START Working data

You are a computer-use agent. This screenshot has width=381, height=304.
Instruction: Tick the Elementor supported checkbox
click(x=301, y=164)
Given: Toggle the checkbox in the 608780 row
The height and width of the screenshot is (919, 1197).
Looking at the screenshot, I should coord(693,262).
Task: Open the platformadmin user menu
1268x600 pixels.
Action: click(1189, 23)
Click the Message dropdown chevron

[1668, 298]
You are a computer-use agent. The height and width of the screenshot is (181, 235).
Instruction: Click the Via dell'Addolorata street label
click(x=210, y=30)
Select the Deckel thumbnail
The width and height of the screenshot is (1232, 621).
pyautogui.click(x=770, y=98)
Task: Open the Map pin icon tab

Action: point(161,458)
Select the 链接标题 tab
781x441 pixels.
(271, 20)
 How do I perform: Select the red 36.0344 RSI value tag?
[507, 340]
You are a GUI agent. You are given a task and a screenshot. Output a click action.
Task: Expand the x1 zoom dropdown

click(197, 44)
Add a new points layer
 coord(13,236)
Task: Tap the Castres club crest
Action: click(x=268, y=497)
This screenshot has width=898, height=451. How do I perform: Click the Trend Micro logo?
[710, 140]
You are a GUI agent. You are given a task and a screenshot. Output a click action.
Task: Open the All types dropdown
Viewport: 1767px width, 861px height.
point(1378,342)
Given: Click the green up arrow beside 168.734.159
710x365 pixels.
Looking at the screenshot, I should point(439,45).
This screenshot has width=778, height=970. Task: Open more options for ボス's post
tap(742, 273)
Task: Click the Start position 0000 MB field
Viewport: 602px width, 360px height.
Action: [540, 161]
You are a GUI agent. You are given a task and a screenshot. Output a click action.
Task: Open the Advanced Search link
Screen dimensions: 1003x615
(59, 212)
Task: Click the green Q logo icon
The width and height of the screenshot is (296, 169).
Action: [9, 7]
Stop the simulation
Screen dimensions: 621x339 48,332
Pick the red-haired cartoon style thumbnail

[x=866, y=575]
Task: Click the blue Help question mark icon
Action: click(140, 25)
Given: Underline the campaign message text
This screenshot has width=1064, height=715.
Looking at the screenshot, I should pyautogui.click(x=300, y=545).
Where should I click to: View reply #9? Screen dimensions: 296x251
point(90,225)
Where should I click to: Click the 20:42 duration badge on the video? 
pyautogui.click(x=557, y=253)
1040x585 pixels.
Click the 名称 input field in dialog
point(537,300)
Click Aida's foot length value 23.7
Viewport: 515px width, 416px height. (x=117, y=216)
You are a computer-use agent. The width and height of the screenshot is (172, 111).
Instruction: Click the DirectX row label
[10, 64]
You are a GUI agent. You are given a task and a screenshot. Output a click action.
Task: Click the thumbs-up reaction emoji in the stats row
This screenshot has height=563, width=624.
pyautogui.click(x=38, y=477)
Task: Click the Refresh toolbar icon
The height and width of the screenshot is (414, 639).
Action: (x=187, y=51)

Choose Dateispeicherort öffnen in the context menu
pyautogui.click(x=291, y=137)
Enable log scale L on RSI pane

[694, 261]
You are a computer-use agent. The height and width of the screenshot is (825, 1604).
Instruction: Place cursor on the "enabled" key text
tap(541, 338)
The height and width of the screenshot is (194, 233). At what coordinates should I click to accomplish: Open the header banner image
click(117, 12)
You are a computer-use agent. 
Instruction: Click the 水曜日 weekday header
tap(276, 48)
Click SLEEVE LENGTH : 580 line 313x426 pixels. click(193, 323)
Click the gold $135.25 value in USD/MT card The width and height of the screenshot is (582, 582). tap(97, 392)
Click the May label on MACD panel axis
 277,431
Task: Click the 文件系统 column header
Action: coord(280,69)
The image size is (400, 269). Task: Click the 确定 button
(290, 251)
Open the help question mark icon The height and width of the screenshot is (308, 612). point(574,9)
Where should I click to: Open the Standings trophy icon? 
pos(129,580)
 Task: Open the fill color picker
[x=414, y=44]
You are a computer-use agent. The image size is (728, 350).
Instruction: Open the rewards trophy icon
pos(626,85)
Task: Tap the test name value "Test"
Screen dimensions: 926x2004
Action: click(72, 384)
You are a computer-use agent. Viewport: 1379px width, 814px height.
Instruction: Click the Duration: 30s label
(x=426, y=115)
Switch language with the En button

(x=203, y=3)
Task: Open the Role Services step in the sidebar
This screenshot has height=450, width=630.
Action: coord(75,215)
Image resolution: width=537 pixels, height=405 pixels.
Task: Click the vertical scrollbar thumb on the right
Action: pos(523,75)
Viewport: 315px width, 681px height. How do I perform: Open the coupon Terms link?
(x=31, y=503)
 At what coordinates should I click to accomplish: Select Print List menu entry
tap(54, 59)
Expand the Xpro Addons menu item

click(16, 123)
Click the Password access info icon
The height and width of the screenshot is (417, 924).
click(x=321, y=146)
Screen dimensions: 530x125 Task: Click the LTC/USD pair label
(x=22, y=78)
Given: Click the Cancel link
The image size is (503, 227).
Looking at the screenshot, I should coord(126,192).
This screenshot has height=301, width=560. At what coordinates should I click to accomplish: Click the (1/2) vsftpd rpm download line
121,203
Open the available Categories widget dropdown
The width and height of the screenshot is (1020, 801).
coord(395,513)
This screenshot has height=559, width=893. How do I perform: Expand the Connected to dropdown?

END Working data

Find "The image size is (400, 269)." in the entries above and copy that whole line exactly, then each line after it through the line that contains "Task: Open the Role".

- **Exercise result**
The image size is (400, 269). Task: Click the 确定 button
(290, 251)
Open the help question mark icon The height and width of the screenshot is (308, 612). point(574,9)
Where should I click to: Open the Standings trophy icon? 
pos(129,580)
 Task: Open the fill color picker
[x=414, y=44]
You are a computer-use agent. The image size is (728, 350).
Instruction: Open the rewards trophy icon
pos(626,85)
Task: Tap the test name value "Test"
Screen dimensions: 926x2004
Action: click(72, 384)
You are a computer-use agent. Viewport: 1379px width, 814px height.
Instruction: Click the Duration: 30s label
(x=426, y=115)
Switch language with the En button

(x=203, y=3)
Task: Open the Role Services step in the sidebar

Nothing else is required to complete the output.